A rose by any other name would just sound stupid
Let me start by saying I hate titles. Hate them hate them hate them. I always have -- they're the bane of my compositional existence. Why, you ask? Because there is no other aspect of the presentation of music that will have more impact on an audience; while at the same time, will have ABSOLUTELY NOTHING to do with what they're hearing. And to make matters worse, the title sets the first impression -- its the eye-popper or the eye-roller. Done well, its the firm handshake, the confident smile, the pair of expensive shoes (hey guys, evidently women notice this). Done poorly, its the limp handshake, the piece of spinach caught in your teeth, AND the old chewed-up slippers covered in dog drool, with hole-y mis-matched socks, all rolled into one.
When I first started writing music, I tried to avoid the title issue altogether. My first composition was called "Untitled". But I knew I wouldn't be able to keep that up for long... otherwise I'd have to start numbering them ("Untitled #2", "Untitled #3", etc. etc. etc.) and that seemed like a cop-out. So I went the anti-social route -- the next two pieces I wrote were called "Is" and "If". These are the kinds of titles that tell the audience nothing, except where they can stick their titles.

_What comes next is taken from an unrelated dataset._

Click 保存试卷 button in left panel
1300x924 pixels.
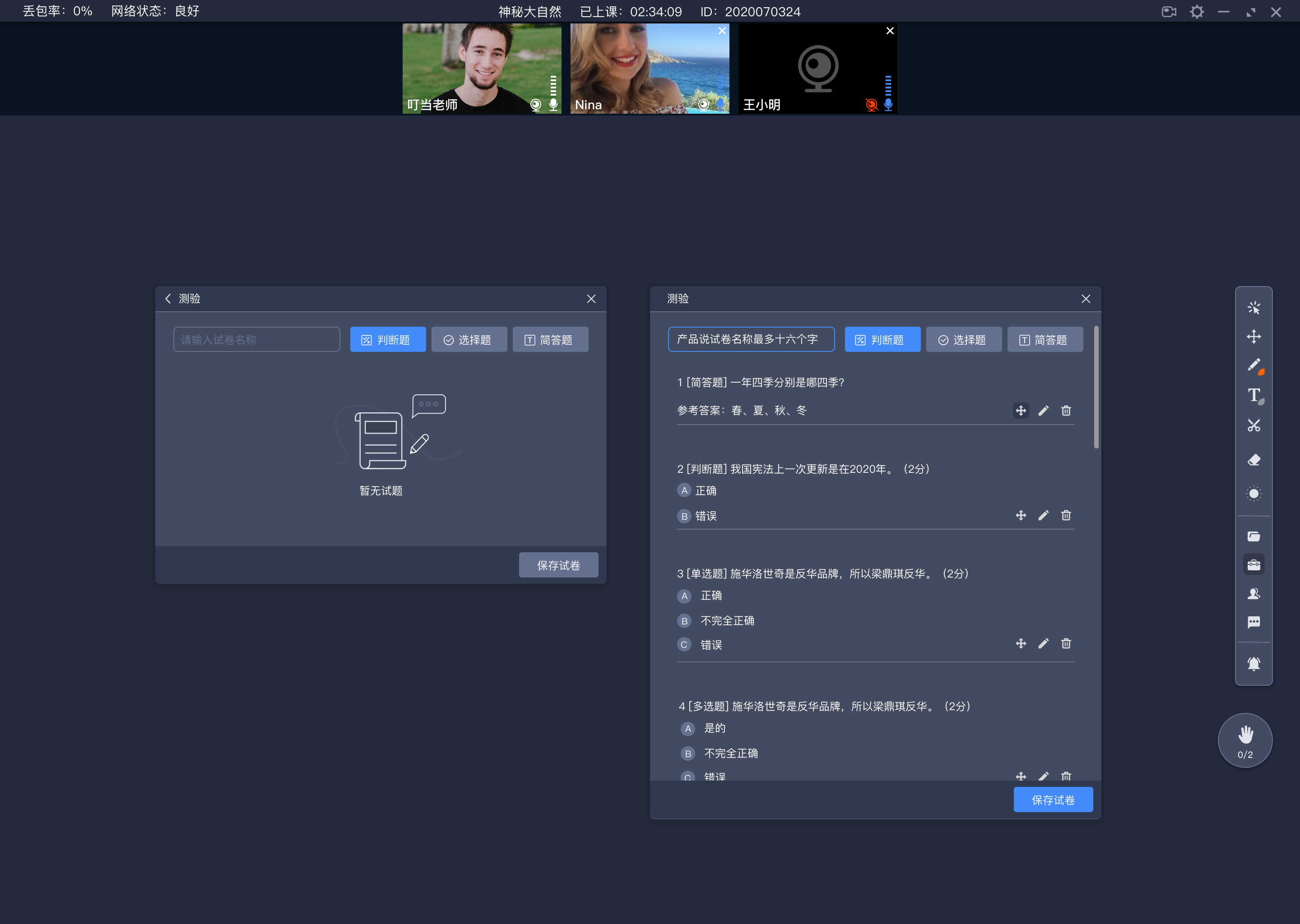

After that, I began writing alot for modern dance and film, which was perfect for me, because nobody CARES what the music is called! I was happy. I was content. I was also fooling myself, because sure enough, I start writing concert music again, and once again, everyone wanted TITLES.
So I try to come up with something that serves the music, and that people will like. And I really sweat these things out. Oft-times, I think about it for months. And when I finally come up with something I like, I'll bounce it off of other people, and sure enough -- NOBODY likes what I've come up with. Seriously. Its a phenomenon.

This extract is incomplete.